### Given request
Turn the part of the records that opens with the line containing "Where should I click to: Open second" and closes with the line containing "pos(1145,368)" into a numbered list, one line per item and blank lines left out.

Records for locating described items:
▬▬▬▬▬▬▬▬▬▬

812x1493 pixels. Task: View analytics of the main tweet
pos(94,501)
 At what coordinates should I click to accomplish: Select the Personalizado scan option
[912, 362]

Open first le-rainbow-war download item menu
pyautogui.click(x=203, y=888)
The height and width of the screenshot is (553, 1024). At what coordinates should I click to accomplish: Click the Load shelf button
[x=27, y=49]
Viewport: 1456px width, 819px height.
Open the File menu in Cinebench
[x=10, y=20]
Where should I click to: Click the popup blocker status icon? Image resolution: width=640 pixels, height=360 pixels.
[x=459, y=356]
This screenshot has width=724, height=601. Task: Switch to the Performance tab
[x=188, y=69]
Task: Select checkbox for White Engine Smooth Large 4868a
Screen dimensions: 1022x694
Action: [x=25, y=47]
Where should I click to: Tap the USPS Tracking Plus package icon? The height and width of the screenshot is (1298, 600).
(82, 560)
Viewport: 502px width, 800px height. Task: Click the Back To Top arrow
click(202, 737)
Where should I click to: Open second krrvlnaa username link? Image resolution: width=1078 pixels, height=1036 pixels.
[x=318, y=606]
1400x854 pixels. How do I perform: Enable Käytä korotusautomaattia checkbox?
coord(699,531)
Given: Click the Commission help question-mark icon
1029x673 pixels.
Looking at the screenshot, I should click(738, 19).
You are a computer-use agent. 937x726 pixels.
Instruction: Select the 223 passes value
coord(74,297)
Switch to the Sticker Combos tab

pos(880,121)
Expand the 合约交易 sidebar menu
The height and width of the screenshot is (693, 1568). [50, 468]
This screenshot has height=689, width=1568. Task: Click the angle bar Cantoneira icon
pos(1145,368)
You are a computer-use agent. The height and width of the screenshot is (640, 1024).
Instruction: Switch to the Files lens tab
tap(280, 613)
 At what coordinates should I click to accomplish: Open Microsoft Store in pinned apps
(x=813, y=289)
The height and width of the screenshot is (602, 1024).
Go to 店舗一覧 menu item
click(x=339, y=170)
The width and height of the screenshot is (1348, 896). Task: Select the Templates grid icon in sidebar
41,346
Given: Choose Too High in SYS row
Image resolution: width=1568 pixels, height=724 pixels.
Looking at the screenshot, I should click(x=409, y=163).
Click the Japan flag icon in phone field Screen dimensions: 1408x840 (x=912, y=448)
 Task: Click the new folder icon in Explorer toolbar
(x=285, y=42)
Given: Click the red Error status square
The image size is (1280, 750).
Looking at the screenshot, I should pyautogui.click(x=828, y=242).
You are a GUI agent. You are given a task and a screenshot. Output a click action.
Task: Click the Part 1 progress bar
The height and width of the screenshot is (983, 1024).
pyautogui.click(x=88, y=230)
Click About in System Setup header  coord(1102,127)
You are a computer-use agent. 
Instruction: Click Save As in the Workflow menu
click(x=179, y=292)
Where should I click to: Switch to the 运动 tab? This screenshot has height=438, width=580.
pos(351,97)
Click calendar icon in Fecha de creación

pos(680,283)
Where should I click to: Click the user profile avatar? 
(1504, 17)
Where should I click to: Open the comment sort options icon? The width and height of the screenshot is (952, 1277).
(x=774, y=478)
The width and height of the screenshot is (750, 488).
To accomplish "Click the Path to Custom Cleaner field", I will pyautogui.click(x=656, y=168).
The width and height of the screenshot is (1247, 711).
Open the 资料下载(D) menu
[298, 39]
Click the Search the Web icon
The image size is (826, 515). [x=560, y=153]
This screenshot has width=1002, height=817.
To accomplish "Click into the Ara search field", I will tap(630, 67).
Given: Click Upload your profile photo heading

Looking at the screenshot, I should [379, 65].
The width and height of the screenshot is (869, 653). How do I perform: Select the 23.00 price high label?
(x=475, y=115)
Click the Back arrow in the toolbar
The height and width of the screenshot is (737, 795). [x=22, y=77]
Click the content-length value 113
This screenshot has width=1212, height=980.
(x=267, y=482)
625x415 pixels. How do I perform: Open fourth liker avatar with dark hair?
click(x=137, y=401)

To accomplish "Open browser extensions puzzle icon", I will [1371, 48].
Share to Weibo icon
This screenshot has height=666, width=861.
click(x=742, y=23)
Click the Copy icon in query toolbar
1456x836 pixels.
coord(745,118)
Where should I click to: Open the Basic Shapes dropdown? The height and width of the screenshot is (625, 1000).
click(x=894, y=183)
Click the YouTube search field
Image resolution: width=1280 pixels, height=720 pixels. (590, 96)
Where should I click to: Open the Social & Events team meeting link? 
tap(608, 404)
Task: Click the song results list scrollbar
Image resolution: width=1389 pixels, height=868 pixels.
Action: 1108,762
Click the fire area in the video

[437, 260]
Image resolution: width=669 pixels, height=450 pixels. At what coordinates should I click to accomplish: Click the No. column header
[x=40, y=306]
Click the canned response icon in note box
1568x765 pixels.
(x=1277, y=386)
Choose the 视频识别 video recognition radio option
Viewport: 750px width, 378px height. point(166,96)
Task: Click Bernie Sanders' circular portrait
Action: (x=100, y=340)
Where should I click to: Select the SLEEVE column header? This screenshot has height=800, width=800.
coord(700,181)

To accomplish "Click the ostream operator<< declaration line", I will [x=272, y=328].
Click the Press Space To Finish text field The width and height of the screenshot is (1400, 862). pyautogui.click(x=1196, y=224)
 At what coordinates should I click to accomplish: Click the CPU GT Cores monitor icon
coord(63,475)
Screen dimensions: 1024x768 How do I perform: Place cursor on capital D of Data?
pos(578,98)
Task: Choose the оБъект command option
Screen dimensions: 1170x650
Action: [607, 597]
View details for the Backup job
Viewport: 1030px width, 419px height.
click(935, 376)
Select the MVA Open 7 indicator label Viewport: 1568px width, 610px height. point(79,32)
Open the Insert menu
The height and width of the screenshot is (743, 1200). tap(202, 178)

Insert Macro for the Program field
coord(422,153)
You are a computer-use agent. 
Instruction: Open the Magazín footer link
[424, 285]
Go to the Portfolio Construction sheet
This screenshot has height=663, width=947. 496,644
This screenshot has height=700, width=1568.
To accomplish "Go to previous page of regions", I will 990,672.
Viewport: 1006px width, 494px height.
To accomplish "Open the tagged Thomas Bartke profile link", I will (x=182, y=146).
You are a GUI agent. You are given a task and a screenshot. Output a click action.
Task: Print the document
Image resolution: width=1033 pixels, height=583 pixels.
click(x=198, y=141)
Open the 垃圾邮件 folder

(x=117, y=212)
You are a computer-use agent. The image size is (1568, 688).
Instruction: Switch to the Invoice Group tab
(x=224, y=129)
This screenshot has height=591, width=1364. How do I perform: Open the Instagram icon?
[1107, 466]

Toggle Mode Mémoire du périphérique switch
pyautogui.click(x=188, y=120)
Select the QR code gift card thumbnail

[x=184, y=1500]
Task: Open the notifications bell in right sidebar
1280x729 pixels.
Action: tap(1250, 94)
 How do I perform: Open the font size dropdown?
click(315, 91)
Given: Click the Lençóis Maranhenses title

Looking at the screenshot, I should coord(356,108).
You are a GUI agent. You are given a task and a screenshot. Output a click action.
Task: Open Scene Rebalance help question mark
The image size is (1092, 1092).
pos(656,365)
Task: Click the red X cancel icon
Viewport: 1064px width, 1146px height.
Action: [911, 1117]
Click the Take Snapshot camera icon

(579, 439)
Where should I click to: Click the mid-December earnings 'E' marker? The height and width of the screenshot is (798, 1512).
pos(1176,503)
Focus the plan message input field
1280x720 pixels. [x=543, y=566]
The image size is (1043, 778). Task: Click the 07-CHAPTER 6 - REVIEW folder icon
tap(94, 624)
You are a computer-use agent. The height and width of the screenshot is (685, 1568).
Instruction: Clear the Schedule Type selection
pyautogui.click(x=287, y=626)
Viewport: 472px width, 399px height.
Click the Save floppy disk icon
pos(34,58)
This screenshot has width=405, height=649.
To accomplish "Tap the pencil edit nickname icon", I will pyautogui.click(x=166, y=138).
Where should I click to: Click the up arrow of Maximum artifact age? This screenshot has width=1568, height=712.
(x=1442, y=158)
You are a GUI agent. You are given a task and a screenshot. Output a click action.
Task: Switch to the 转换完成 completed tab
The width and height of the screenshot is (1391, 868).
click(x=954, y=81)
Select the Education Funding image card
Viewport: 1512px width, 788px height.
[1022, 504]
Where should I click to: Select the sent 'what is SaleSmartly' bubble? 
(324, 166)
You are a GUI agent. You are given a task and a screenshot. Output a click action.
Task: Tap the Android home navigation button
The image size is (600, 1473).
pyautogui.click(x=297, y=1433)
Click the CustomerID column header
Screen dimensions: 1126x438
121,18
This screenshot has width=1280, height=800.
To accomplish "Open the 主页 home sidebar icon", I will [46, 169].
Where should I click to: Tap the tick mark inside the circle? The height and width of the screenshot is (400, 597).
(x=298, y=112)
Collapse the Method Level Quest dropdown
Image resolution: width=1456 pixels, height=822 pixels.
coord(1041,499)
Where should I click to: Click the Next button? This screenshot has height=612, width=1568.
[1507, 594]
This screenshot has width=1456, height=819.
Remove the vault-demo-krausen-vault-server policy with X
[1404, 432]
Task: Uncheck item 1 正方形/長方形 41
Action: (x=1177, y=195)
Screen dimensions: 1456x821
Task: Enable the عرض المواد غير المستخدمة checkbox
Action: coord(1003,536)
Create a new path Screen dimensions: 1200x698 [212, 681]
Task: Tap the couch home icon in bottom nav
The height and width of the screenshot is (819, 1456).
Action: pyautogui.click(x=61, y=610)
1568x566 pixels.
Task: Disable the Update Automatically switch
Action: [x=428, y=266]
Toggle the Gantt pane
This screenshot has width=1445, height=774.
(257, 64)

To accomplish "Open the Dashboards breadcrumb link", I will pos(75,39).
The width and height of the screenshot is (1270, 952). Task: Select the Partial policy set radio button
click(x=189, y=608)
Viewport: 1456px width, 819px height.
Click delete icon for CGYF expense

▬▬▬▬▬▬▬▬▬▬

### Answer to this exercise
1. Where should I click to: Open second krrvlnaa username link? Image resolution: width=1078 pixels, height=1036 pixels.
2. [x=318, y=606]
3. 1400x854 pixels. How do I perform: Enable Käytä korotusautomaattia checkbox?
4. coord(699,531)
5. Given: Click the Commission help question-mark icon
6. 1029x673 pixels.
7. Looking at the screenshot, I should click(738, 19).
8. You are a computer-use agent. 937x726 pixels.
9. Instruction: Select the 223 passes value
10. coord(74,297)
11. Switch to the Sticker Combos tab
12. pos(880,121)
13. Expand the 合约交易 sidebar menu
14. The height and width of the screenshot is (693, 1568). [50, 468]
15. This screenshot has height=689, width=1568. Task: Click the angle bar Cantoneira icon
16. pos(1145,368)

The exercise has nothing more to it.